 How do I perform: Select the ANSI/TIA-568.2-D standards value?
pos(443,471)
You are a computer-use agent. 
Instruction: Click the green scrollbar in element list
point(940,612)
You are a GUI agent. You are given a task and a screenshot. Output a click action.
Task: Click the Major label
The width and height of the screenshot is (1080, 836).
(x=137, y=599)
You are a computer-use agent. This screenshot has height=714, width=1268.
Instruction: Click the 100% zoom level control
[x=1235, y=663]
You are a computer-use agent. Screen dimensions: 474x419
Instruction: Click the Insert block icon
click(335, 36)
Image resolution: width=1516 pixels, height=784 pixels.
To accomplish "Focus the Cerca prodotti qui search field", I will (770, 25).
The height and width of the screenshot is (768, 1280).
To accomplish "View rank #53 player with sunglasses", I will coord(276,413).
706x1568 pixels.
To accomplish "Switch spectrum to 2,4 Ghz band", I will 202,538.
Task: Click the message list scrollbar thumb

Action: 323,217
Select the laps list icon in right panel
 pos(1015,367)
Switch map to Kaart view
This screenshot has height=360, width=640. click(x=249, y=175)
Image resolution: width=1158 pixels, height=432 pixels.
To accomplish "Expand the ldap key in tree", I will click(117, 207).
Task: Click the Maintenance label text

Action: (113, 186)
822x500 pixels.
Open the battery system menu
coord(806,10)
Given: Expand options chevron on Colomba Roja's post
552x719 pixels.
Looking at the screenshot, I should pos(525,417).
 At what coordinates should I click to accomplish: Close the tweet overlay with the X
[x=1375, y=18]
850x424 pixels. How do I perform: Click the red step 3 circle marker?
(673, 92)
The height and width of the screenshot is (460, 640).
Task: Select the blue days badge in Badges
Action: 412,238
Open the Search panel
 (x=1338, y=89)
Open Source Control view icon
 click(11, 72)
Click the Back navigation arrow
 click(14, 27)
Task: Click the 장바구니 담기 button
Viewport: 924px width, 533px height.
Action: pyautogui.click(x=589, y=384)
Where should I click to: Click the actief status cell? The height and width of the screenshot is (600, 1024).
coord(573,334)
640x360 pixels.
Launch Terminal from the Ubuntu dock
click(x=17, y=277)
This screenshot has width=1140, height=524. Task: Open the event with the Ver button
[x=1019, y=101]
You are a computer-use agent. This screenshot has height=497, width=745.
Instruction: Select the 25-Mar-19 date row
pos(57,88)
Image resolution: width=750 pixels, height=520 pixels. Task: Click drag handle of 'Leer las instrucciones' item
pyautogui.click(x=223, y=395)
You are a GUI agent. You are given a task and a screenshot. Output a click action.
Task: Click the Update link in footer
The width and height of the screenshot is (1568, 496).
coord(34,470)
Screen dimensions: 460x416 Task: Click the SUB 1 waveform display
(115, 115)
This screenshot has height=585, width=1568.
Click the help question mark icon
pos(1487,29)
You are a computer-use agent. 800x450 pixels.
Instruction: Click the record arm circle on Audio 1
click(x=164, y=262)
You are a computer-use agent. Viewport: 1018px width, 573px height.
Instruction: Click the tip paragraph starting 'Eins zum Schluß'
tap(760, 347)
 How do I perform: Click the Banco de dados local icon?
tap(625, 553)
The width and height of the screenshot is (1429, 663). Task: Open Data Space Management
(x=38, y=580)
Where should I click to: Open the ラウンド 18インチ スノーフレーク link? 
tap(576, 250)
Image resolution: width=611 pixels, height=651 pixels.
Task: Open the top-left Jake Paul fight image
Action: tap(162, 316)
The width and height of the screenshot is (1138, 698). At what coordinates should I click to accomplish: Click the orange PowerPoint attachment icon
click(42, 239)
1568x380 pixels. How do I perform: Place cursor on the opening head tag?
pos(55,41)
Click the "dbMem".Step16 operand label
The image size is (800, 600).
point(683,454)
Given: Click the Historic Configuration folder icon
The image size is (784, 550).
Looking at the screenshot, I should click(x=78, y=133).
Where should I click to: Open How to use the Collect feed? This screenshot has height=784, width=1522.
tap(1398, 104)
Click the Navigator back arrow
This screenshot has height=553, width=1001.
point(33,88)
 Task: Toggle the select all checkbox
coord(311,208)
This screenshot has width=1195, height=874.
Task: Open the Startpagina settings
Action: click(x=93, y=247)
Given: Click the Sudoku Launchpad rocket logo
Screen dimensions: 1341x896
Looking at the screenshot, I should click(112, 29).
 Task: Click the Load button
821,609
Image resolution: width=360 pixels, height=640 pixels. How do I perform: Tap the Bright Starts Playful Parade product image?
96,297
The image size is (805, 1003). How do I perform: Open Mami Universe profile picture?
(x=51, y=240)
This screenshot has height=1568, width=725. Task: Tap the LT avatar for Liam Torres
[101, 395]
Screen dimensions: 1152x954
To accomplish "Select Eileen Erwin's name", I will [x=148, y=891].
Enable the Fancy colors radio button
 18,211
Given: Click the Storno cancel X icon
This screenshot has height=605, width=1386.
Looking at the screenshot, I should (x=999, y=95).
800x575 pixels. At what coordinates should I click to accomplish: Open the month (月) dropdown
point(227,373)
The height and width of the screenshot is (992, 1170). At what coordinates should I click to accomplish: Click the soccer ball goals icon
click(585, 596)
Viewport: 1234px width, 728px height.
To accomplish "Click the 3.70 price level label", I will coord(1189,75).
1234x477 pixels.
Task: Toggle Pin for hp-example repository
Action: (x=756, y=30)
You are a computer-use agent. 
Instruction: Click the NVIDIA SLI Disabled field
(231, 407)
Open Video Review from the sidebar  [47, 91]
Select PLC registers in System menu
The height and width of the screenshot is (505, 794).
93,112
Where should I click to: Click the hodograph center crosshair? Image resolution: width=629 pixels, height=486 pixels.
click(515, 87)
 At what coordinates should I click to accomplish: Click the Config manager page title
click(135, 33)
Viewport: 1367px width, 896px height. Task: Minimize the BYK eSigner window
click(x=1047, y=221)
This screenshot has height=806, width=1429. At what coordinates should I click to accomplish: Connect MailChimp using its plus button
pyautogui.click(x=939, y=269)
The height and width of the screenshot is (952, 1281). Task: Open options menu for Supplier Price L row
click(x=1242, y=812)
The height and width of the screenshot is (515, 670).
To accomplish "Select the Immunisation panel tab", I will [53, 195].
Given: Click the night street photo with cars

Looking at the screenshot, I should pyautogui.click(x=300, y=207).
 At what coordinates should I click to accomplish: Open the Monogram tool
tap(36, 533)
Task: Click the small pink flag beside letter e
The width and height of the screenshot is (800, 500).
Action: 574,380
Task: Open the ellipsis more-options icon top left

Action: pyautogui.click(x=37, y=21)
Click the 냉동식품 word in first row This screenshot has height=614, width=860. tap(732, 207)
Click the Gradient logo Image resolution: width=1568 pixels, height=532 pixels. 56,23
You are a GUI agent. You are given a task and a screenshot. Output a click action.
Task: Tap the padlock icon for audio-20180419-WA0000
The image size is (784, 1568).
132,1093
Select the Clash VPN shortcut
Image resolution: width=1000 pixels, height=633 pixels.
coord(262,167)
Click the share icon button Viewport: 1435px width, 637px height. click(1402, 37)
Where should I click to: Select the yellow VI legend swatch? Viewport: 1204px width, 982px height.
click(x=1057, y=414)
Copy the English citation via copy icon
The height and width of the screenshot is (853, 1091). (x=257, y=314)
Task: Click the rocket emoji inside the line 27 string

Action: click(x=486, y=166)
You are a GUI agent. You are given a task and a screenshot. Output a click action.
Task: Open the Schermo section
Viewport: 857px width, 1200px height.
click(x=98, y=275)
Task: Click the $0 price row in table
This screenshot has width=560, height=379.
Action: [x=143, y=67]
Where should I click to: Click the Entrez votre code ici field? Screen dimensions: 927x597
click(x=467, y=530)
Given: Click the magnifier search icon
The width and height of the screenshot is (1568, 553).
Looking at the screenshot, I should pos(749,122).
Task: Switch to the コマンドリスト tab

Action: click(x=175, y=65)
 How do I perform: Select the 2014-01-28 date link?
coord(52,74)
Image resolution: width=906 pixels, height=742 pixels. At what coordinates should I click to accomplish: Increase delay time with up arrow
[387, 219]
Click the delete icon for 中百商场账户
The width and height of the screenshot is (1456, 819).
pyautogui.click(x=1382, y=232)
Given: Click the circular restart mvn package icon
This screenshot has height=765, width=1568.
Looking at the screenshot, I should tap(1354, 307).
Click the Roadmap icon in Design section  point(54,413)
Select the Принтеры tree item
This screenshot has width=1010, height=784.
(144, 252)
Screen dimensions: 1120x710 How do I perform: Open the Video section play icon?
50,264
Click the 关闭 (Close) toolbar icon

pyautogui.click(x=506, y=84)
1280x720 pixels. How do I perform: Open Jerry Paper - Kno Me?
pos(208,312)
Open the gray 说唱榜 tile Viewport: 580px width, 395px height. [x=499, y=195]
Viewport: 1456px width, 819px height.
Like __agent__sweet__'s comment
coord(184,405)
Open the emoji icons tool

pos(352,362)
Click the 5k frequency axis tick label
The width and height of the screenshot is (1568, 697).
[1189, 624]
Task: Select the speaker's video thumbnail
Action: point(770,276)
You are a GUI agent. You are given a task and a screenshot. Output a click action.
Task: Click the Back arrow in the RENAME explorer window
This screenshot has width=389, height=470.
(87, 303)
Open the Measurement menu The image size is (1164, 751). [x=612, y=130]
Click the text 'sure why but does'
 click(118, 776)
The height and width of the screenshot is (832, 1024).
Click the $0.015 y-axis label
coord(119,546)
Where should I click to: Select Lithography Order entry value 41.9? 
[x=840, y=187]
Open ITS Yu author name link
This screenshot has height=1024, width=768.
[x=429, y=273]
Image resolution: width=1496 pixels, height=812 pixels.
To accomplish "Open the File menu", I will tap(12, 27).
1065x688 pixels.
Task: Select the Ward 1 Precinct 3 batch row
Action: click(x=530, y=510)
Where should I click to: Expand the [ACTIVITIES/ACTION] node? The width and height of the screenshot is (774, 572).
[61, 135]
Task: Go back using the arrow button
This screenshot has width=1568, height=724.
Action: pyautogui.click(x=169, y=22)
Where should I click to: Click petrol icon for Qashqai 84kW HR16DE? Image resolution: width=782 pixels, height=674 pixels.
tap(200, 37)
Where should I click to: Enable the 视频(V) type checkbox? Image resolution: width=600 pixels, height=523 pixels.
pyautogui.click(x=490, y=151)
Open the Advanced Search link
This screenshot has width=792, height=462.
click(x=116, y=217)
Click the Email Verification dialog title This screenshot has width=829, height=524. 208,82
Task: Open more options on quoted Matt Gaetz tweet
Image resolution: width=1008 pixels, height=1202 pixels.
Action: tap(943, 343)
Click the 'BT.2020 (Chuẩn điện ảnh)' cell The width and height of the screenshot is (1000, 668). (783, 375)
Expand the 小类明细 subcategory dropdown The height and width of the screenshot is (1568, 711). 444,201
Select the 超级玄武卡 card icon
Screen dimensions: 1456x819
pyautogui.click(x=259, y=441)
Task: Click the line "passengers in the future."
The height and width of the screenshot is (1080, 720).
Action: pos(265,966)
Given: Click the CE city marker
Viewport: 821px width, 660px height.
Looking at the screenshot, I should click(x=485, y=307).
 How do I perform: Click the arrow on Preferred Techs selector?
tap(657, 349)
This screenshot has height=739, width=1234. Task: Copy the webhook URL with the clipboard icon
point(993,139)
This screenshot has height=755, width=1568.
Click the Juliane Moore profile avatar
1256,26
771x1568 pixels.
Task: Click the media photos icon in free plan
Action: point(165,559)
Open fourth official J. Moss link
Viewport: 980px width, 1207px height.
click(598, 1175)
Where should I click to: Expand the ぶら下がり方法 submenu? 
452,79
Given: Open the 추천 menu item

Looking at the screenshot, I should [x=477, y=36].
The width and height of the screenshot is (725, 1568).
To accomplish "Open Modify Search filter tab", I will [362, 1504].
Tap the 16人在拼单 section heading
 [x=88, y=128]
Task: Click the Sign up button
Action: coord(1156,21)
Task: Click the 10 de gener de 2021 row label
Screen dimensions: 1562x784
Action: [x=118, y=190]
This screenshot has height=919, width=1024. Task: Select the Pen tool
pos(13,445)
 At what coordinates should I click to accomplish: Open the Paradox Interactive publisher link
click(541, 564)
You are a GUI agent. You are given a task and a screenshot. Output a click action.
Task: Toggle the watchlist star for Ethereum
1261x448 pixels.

-----

TASK OBJECTIVE:
Would you please copy every line from the listing above that contains the word "logo"?

ANSWER TO THIS PROBLEM:
Given: Click the Sudoku Launchpad rocket logo
Click the Gradient logo Image resolution: width=1568 pixels, height=532 pixels. 56,23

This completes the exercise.